- Action item -
Write out nothing except the lines running from the one containing "The width and" to the last line of the data, exactly as they stand.

START Material supplied

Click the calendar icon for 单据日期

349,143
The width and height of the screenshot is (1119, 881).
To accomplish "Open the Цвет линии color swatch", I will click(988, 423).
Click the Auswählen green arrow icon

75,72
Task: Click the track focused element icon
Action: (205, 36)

END Material supplied

- Task answer -
The width and height of the screenshot is (1119, 881).
To accomplish "Open the Цвет линии color swatch", I will click(988, 423).
Click the Auswählen green arrow icon

75,72
Task: Click the track focused element icon
Action: (205, 36)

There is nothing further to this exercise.